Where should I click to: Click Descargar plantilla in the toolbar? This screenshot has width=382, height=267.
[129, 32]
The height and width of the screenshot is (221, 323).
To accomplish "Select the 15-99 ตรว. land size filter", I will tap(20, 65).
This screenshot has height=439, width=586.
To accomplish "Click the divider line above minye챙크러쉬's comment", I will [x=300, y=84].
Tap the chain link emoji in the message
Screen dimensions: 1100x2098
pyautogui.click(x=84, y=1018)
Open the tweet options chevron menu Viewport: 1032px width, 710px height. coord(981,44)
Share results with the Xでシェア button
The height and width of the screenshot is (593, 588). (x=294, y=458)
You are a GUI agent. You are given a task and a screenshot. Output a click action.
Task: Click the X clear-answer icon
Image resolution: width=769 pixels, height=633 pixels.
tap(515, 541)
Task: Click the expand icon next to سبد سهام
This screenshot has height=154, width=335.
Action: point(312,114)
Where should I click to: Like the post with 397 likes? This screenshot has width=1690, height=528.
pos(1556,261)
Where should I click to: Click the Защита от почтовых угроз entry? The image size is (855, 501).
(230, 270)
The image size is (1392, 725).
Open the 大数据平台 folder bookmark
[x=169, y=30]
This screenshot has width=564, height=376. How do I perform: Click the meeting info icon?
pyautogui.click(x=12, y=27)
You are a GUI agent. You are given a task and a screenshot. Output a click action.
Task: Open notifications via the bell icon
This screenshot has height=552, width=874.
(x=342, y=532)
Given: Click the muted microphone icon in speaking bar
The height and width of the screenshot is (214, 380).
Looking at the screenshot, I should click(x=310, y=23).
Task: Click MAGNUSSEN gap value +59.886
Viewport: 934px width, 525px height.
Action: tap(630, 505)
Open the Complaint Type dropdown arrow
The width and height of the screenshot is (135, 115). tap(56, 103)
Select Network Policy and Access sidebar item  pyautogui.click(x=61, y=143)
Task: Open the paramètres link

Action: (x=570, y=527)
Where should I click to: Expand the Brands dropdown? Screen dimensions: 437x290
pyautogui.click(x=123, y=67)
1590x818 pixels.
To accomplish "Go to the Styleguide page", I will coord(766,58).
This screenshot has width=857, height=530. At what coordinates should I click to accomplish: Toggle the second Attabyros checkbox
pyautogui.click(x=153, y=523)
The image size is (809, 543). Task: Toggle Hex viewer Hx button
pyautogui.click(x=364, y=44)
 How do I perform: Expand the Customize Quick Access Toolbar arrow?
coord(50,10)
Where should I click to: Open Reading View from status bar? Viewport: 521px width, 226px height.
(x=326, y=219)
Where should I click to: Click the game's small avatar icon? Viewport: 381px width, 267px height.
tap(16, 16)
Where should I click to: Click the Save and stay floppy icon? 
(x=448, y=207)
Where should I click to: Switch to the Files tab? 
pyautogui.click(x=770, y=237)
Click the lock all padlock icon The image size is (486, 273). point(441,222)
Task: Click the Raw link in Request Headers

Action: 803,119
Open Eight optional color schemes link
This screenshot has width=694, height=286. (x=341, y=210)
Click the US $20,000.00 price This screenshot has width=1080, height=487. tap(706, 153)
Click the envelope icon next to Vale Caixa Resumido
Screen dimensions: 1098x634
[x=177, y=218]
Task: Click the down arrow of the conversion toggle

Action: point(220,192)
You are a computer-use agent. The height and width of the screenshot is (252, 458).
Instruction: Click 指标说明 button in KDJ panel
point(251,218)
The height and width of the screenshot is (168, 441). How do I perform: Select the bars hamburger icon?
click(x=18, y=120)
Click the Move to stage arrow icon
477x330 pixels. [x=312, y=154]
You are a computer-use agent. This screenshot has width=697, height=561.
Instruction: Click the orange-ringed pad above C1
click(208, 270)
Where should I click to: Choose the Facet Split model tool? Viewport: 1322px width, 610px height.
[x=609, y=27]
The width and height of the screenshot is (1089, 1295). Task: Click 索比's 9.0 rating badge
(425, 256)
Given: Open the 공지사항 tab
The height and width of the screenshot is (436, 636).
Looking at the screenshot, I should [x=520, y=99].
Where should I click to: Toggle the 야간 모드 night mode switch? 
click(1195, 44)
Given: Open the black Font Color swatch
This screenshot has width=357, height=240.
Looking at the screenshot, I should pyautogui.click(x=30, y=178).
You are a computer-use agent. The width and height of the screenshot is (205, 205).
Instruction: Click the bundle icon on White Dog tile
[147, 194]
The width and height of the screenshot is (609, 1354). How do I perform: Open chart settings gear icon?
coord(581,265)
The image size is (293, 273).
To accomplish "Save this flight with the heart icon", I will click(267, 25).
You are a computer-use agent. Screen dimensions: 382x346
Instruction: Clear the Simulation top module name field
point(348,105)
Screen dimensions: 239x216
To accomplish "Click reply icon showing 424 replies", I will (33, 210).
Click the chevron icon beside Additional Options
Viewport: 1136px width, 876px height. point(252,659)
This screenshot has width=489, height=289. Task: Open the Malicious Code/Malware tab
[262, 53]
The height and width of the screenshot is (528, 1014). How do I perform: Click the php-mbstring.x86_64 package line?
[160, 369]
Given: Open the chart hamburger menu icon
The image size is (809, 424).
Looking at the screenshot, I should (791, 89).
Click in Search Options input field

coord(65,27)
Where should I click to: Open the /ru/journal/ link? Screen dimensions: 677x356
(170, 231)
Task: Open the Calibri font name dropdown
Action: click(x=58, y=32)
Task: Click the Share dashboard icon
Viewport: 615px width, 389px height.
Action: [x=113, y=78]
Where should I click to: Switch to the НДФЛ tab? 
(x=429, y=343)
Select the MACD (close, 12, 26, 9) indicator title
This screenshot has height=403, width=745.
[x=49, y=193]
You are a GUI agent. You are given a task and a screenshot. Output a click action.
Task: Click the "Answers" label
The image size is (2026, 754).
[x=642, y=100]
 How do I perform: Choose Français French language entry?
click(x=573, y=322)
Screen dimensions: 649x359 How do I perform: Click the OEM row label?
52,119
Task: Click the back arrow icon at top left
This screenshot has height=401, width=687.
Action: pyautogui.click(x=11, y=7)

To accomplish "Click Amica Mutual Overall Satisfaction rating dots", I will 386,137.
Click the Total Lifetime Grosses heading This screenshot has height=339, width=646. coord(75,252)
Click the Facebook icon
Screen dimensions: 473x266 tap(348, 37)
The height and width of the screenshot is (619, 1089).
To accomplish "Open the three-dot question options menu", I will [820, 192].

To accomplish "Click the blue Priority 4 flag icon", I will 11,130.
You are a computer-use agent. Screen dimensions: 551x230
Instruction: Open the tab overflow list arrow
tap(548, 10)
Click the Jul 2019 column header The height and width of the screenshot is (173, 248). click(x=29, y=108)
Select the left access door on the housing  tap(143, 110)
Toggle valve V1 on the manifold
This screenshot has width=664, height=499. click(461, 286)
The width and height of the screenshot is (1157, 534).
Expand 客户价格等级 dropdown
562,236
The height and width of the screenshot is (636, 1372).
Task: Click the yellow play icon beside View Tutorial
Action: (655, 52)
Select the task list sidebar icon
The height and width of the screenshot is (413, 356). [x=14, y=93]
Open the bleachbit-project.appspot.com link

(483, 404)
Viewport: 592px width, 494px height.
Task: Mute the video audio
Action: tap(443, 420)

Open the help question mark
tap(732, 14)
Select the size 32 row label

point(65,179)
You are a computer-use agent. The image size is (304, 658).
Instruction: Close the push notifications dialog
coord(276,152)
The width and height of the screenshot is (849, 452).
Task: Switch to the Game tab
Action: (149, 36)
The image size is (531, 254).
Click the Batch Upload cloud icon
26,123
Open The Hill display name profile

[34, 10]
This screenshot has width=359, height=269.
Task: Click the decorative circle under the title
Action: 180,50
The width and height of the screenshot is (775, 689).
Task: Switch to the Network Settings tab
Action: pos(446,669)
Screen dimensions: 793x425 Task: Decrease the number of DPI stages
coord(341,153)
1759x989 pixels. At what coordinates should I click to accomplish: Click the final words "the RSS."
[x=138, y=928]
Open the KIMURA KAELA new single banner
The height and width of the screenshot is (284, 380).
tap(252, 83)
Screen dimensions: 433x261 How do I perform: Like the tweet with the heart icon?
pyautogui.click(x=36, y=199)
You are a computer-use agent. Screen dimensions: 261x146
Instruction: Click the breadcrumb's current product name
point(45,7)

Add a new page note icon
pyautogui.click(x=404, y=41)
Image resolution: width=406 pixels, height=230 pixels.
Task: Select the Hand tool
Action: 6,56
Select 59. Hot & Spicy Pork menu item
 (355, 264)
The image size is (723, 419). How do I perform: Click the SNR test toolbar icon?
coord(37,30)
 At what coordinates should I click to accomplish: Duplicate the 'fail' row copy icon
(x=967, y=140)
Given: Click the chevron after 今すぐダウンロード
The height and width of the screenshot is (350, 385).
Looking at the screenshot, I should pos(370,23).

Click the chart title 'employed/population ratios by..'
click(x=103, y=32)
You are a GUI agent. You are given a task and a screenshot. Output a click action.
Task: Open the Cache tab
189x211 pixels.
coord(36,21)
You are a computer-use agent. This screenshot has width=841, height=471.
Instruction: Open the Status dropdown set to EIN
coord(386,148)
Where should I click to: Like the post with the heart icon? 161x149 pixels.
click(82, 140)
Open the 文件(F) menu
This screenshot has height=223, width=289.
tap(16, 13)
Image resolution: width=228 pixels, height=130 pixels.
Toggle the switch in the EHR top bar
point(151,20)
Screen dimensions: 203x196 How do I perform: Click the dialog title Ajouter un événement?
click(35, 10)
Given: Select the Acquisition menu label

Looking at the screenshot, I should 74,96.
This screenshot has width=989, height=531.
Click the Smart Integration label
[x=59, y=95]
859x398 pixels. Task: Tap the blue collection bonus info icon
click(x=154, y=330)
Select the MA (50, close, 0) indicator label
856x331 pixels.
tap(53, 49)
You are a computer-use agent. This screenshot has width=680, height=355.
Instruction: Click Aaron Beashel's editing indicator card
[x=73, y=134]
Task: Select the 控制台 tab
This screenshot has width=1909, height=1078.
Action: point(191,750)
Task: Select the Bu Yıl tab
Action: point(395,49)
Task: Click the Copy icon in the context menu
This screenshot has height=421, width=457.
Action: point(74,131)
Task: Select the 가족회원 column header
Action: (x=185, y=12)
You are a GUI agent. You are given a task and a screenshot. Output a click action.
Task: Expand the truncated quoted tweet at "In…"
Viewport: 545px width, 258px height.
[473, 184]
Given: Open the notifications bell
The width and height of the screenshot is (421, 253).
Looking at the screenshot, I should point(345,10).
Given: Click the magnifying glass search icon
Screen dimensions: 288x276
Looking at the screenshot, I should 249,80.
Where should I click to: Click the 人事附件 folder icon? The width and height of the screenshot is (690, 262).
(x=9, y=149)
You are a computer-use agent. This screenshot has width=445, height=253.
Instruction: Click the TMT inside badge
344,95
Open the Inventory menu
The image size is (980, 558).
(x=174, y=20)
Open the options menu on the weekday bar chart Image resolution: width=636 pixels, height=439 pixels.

ASSIGNMENT: The word "left" appears on some lines of the data above; count those lines and return only the number.

RESULT OF THIS TASK: 2